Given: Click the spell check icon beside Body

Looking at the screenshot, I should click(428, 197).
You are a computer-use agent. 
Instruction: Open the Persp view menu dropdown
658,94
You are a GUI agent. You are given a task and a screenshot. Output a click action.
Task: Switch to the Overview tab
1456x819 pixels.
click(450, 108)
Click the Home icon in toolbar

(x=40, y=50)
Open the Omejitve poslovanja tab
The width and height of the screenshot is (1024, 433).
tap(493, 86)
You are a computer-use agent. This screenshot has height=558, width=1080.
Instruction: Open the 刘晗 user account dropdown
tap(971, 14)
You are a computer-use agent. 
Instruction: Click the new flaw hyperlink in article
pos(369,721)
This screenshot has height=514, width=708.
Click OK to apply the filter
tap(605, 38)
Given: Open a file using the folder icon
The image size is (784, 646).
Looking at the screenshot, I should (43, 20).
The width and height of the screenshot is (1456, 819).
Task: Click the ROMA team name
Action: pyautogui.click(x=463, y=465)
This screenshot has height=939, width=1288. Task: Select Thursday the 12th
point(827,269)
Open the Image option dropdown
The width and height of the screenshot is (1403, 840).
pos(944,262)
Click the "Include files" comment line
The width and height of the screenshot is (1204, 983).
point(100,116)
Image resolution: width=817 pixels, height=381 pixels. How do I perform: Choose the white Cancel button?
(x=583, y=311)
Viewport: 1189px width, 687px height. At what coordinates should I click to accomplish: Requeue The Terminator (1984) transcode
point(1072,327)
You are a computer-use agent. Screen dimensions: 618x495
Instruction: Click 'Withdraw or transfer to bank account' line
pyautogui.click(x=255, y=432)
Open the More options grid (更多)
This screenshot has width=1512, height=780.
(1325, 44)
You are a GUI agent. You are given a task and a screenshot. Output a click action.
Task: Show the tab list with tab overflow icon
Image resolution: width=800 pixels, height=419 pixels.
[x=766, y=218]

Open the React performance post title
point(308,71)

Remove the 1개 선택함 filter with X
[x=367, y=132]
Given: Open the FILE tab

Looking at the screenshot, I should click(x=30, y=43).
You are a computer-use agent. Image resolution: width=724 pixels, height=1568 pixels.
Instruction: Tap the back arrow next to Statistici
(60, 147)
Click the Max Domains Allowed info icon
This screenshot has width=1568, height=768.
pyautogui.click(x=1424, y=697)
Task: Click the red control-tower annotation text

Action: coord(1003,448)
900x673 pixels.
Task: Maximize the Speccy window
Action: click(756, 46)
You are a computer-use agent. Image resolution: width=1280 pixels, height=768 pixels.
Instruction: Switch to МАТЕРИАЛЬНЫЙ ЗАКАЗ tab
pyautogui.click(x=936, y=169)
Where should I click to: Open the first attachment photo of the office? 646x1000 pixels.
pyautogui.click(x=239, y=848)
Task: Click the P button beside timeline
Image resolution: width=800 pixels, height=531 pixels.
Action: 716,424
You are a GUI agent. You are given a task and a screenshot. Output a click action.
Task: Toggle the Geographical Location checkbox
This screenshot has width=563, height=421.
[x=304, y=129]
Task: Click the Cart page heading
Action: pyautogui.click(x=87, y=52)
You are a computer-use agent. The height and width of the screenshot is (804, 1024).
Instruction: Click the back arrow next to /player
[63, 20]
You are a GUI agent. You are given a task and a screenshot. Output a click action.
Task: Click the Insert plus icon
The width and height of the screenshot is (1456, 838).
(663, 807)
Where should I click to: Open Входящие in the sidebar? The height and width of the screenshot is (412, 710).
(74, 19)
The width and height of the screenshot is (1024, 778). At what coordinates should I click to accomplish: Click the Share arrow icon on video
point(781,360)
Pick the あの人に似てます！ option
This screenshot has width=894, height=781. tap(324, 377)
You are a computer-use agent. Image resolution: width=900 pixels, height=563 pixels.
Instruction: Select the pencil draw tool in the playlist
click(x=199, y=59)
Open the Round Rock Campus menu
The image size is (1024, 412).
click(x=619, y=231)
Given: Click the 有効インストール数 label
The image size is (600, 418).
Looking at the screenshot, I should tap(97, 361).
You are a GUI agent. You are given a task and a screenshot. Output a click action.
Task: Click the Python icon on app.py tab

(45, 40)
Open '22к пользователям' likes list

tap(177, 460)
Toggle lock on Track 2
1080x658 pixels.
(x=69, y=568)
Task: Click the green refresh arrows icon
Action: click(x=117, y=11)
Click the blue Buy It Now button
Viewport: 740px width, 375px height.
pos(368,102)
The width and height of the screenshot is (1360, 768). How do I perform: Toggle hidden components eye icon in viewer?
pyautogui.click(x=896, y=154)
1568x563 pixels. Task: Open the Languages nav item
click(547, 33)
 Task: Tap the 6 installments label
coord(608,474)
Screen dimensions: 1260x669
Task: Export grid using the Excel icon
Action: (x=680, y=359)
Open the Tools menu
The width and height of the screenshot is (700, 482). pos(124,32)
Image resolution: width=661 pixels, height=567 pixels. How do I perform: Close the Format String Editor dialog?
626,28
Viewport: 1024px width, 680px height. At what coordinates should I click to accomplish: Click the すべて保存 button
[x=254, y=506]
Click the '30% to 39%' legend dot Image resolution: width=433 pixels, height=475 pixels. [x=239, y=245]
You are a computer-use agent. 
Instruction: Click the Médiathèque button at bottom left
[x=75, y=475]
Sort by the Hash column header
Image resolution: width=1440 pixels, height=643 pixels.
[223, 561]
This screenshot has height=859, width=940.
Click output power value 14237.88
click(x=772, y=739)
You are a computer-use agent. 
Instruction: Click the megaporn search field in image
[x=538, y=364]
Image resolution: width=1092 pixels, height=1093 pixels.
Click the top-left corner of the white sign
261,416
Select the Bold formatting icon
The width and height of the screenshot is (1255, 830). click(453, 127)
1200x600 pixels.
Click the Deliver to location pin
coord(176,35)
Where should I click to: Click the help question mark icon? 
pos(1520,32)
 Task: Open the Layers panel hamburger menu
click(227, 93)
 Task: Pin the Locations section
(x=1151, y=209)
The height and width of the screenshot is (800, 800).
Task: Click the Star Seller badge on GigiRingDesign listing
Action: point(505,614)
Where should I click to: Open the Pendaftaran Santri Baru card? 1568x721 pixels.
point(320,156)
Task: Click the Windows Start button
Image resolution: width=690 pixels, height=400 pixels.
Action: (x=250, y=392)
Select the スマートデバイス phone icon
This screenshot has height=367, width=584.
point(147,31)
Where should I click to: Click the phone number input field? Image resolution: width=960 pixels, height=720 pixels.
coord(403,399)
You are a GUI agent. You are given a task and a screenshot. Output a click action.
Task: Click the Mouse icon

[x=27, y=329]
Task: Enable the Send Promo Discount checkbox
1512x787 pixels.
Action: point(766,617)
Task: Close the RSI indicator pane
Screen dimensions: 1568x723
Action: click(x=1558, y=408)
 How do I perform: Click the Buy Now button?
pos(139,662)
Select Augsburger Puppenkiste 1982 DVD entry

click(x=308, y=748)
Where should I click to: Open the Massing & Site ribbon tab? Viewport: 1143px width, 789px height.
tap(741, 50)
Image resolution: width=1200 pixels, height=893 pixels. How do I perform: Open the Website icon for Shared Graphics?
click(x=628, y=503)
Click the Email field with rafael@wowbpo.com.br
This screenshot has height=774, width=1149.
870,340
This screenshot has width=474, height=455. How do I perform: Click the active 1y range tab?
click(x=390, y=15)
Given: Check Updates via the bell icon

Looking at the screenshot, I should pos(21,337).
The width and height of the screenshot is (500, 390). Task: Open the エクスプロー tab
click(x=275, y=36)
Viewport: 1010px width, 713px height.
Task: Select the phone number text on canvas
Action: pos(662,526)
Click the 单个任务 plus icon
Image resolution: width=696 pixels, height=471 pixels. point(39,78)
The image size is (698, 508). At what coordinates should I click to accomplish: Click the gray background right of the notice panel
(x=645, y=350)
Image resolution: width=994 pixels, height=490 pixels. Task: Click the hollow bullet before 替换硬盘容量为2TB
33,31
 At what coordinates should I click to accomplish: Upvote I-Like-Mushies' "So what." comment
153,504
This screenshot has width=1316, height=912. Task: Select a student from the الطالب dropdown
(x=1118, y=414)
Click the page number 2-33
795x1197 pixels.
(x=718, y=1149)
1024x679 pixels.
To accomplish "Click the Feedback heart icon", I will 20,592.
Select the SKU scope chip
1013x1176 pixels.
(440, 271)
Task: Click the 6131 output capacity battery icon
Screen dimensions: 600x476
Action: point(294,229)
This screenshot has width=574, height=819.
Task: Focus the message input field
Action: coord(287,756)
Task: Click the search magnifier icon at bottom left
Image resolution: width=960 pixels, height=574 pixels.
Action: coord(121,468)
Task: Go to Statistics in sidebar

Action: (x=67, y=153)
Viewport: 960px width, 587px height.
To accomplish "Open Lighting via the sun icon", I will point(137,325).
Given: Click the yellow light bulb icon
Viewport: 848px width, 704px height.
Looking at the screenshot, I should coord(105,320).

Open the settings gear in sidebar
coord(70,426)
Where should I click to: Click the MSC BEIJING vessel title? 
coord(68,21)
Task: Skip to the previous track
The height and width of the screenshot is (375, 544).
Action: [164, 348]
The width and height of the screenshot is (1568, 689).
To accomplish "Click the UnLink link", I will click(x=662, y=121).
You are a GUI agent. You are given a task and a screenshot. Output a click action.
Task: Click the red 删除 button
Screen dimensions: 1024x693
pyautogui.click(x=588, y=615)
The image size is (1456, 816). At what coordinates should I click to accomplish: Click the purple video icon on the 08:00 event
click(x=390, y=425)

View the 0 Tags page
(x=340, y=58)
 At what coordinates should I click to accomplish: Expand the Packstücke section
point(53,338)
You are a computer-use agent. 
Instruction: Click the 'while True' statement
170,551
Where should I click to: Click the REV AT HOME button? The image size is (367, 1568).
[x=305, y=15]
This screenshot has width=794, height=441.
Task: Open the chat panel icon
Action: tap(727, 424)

* Required work
Nothing but the lines above from the one containing "Image resolution: width=1440" through the one containing "1200x600 pixels." should appear in the answer, each repeated exactly.

* Answer to this task
Image resolution: width=1440 pixels, height=643 pixels.
[223, 561]
This screenshot has height=859, width=940.
Click output power value 14237.88
click(x=772, y=739)
You are a computer-use agent. 
Instruction: Click the megaporn search field in image
[x=538, y=364]
Image resolution: width=1092 pixels, height=1093 pixels.
Click the top-left corner of the white sign
261,416
Select the Bold formatting icon
The width and height of the screenshot is (1255, 830). click(453, 127)
1200x600 pixels.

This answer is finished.